According to Daniel Popper of TheAthletic.com, California AG Rob Bonta filed court papers to become involved in the legal filings between Dea Spanos Berberian and her siblings over the future of the franchise. Berberian has sought to have the 36 percent stake of the team controlled by the Spanos trust sold as she claims the team is unable to fulfill its financial commitments to charitable causes due to the debt of the franchise.
Dean Spanos, Alexis Spanos Ruhl and Michael Spanos have stated they will not be selling any aspect of the team and disagree with their sister’s stance about the franchise.
They also disagree on what exactly the AG’s involvement in the dispute implies for the case at hand.
“The AG generally doesn’t do this unless it has real concerns,” Berberian’s lawyer Adams Streisand said. “The AG has the right to support our petition or to file its own petition seeking to compel the sale.
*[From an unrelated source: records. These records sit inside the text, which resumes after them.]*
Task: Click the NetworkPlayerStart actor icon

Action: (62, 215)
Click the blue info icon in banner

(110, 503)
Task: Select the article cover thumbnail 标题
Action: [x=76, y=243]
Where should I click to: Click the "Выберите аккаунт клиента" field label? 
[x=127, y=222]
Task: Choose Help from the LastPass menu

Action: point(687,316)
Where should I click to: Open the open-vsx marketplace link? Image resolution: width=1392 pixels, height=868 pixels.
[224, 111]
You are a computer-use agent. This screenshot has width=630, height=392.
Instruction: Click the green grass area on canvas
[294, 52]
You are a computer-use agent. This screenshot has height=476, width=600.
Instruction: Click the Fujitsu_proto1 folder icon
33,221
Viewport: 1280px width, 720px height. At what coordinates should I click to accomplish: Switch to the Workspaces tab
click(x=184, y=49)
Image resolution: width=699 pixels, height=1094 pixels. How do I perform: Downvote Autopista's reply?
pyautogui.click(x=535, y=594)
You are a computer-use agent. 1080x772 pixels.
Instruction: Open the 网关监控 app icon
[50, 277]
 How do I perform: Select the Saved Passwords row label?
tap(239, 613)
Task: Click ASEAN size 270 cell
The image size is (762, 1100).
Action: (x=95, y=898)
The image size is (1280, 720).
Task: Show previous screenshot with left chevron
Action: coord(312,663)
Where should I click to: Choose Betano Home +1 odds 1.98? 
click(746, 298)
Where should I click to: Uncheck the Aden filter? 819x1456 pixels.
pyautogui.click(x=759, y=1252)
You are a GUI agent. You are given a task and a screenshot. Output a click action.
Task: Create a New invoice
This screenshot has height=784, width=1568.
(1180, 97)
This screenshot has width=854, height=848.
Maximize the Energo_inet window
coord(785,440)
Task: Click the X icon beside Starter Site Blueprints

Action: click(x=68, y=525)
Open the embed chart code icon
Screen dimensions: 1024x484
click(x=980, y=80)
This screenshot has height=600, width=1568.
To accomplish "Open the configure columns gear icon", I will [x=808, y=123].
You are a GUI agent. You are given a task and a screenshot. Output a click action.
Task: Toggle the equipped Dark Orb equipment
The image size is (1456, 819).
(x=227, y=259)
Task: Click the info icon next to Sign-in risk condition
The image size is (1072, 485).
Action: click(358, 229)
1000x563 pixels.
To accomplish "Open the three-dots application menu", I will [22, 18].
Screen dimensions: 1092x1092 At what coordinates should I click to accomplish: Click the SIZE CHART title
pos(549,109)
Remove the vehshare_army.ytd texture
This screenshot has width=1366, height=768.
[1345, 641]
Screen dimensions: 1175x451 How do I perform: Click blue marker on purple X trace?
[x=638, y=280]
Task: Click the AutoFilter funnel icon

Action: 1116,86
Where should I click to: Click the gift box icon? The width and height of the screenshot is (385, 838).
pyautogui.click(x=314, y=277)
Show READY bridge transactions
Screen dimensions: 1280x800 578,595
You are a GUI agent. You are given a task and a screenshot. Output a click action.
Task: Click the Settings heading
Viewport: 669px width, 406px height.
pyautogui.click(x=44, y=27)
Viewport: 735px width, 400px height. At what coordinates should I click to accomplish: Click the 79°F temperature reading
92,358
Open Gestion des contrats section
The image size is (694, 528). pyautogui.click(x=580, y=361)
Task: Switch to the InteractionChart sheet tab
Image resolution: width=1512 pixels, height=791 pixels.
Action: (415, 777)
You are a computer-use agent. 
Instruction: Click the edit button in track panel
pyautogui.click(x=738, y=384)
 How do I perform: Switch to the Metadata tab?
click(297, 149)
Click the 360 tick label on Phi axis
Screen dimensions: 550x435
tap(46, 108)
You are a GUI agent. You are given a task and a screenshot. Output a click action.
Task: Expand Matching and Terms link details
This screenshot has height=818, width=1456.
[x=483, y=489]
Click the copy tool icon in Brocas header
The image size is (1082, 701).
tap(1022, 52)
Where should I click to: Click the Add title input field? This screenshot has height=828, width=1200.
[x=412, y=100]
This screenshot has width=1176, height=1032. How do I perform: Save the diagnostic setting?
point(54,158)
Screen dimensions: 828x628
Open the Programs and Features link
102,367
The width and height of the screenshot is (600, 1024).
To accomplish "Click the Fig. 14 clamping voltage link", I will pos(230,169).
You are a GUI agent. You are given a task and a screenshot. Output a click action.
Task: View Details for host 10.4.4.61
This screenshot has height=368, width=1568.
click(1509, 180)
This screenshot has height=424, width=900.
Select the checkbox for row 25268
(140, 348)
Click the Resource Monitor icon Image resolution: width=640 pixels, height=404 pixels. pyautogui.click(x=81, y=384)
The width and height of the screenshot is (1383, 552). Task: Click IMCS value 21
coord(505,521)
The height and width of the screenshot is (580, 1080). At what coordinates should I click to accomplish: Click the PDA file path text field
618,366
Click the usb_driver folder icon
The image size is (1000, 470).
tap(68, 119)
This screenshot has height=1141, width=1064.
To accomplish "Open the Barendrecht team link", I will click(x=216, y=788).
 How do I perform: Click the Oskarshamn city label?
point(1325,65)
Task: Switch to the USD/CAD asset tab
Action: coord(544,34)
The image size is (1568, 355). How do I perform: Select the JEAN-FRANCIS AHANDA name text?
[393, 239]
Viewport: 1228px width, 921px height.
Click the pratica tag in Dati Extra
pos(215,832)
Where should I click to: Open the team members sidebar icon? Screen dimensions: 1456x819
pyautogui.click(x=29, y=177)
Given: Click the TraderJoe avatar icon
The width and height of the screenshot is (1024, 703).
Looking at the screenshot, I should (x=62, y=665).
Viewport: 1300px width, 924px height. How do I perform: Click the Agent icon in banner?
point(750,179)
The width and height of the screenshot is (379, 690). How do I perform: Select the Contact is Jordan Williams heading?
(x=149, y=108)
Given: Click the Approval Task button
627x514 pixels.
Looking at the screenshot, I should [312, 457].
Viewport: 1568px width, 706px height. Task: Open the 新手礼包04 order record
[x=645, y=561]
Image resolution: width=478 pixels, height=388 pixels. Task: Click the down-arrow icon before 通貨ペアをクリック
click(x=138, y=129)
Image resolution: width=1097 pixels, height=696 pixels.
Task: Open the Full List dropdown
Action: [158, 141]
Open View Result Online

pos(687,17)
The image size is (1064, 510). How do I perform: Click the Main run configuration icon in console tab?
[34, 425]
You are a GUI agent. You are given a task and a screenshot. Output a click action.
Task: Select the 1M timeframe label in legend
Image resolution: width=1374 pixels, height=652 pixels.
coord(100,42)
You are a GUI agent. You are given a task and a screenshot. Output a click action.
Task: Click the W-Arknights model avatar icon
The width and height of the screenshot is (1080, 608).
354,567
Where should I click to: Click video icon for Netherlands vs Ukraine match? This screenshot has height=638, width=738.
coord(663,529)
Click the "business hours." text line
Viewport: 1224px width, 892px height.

It also has the right to take action against the trustees that can amount to substantial civil penalties. The AG can seek to have the trustees removed from office so that trustees can be in place who can be relied on to take appropriate action.”
A named source close to the team told Popper a different tune for the involvement.
“The California State Attorney General traditionally watches out for the interests of California-based charities in these types of cases, to make sure the interests of the charities are protected,” this source wrote in an email. “This is a well-established rule played by the State AG in similar cases.
“The State AG in this case is NOT seeking to intervene — in other words, the AG is not seeking to become a party to the case. … Instead, what the State AG is asking for is to receive notice of everything filed in this case. … The four charities involved here have all agreed/understand that the remaining monies due under the pledges will be paid once the trust settles up with the IRS.”